◆ TASK TO CARRY OUT
Scan the records below, and wherever a line has the word "avatar", pull it out.

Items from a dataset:

● ● ●

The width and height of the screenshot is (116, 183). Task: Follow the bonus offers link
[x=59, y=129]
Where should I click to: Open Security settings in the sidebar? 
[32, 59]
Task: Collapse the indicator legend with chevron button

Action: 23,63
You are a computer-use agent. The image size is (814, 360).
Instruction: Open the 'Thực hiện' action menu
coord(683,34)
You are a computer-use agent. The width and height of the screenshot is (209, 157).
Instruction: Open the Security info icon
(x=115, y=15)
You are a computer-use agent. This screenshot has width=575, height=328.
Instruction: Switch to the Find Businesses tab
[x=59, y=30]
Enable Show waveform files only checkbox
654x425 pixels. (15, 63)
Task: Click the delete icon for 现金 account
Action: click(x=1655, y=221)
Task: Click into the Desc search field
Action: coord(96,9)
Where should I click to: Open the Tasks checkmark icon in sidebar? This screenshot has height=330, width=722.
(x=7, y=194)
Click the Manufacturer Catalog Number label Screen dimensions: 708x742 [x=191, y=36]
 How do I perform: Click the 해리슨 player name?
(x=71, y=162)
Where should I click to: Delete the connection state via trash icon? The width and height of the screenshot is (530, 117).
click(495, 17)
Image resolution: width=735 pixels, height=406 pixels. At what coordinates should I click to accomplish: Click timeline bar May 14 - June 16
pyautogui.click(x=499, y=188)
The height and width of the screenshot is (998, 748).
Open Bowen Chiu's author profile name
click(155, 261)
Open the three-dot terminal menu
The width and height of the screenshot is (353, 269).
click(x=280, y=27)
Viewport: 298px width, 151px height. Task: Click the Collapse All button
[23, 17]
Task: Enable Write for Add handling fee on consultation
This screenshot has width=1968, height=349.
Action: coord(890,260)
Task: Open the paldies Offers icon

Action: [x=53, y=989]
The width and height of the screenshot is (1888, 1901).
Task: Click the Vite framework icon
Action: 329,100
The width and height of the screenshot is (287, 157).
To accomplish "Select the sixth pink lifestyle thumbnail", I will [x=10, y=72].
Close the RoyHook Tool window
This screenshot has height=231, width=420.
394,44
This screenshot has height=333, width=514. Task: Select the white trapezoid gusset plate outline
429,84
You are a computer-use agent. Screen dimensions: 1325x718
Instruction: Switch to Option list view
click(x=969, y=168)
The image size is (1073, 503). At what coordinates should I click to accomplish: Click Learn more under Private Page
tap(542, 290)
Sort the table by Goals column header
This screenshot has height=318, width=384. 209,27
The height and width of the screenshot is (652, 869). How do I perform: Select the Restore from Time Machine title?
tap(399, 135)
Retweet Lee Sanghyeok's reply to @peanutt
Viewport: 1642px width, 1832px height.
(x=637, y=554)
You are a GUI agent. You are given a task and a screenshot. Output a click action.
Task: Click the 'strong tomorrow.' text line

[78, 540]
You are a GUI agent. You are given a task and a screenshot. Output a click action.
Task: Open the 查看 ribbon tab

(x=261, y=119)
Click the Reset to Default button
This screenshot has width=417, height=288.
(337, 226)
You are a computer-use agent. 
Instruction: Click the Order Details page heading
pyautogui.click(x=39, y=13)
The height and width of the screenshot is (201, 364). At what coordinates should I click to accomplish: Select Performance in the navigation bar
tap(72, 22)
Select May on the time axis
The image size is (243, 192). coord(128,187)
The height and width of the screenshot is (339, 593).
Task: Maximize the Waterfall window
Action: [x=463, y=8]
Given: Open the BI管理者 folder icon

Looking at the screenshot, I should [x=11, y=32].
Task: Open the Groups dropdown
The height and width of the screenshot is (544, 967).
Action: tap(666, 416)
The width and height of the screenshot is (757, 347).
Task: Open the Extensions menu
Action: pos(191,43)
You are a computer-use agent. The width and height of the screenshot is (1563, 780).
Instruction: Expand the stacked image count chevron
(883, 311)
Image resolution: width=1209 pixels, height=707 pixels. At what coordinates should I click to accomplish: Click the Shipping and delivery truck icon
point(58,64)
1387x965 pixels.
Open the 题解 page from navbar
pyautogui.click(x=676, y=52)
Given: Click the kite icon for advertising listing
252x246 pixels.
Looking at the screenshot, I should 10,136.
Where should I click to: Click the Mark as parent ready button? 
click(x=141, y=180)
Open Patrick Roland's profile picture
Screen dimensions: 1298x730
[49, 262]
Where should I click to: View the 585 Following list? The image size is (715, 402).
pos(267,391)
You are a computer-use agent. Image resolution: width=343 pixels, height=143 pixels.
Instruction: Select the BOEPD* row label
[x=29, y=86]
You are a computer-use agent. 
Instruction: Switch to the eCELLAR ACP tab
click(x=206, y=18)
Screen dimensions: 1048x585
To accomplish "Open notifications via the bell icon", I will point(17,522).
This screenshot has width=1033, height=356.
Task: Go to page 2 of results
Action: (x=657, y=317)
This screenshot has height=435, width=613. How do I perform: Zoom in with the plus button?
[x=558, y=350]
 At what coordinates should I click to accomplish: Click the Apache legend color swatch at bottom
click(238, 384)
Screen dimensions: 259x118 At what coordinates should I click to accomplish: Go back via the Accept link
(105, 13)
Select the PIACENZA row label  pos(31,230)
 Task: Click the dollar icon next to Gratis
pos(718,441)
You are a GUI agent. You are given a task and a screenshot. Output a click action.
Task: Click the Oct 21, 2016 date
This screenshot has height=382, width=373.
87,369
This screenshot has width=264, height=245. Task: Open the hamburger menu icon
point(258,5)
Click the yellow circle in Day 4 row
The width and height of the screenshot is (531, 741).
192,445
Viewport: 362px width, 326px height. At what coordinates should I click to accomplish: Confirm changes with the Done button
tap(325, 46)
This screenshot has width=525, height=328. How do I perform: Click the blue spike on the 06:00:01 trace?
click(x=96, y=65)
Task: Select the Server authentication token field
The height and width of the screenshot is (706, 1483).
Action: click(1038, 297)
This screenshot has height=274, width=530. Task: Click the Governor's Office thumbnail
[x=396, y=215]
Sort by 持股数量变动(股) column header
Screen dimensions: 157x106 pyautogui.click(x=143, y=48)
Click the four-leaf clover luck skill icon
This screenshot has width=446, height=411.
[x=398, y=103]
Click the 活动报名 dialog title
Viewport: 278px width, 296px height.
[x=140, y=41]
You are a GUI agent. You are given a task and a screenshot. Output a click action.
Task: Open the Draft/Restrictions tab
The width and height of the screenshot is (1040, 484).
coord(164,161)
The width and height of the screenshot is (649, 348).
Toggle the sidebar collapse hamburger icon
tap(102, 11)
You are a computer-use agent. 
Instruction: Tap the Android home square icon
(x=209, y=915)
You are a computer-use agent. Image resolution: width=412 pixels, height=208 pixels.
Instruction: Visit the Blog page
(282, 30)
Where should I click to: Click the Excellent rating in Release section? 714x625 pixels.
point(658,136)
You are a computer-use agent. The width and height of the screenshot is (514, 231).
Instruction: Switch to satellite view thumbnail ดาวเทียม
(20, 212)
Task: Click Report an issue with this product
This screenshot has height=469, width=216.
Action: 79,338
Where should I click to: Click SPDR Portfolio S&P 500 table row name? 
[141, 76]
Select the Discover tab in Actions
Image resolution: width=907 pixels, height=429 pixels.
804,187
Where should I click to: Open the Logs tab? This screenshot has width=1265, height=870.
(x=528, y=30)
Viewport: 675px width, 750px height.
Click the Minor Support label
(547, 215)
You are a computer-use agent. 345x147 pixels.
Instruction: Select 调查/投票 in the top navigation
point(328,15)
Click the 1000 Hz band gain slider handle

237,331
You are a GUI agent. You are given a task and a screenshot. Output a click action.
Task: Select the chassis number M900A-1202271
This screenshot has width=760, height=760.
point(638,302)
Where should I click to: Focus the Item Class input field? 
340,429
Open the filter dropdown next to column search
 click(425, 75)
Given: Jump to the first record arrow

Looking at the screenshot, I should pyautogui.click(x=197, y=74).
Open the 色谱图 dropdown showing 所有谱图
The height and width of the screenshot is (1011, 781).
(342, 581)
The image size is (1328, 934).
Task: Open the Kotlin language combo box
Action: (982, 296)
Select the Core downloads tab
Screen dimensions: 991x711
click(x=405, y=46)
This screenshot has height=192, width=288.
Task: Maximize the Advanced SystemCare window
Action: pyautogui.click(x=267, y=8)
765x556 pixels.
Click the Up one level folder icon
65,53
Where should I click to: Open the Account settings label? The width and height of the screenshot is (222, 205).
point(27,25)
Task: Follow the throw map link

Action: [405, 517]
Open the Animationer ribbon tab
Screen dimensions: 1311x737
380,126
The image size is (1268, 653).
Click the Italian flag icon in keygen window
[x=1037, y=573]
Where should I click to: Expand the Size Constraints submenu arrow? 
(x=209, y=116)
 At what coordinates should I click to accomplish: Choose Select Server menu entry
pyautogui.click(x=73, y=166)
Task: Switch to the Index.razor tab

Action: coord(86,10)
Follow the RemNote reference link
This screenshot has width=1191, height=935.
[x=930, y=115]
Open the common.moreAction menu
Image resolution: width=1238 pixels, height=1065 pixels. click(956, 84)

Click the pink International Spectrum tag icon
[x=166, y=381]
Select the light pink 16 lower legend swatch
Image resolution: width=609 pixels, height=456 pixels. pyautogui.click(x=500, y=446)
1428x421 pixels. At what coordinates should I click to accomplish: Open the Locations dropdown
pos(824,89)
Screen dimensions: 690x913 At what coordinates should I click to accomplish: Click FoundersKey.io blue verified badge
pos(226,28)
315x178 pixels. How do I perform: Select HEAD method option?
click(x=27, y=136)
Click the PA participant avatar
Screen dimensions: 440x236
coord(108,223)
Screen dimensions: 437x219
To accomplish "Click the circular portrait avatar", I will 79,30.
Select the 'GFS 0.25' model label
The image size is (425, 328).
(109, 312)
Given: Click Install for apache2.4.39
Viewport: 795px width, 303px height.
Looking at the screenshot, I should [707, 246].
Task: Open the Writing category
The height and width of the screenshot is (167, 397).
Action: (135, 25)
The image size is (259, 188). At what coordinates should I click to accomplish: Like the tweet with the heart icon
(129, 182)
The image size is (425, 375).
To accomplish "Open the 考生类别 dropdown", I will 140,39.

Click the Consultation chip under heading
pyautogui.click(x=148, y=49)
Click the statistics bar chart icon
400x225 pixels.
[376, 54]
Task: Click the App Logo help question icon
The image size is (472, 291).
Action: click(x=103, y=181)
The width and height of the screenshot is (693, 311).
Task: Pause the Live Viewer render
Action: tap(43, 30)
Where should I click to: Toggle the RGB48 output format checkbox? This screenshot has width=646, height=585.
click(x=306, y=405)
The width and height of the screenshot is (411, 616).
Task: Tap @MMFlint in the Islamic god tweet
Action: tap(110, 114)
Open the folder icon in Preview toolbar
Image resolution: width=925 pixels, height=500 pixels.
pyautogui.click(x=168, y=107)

● ● ●

◆ OUTPUT BELOW
Click the PA participant avatar
To accomplish "Click the circular portrait avatar", I will 79,30.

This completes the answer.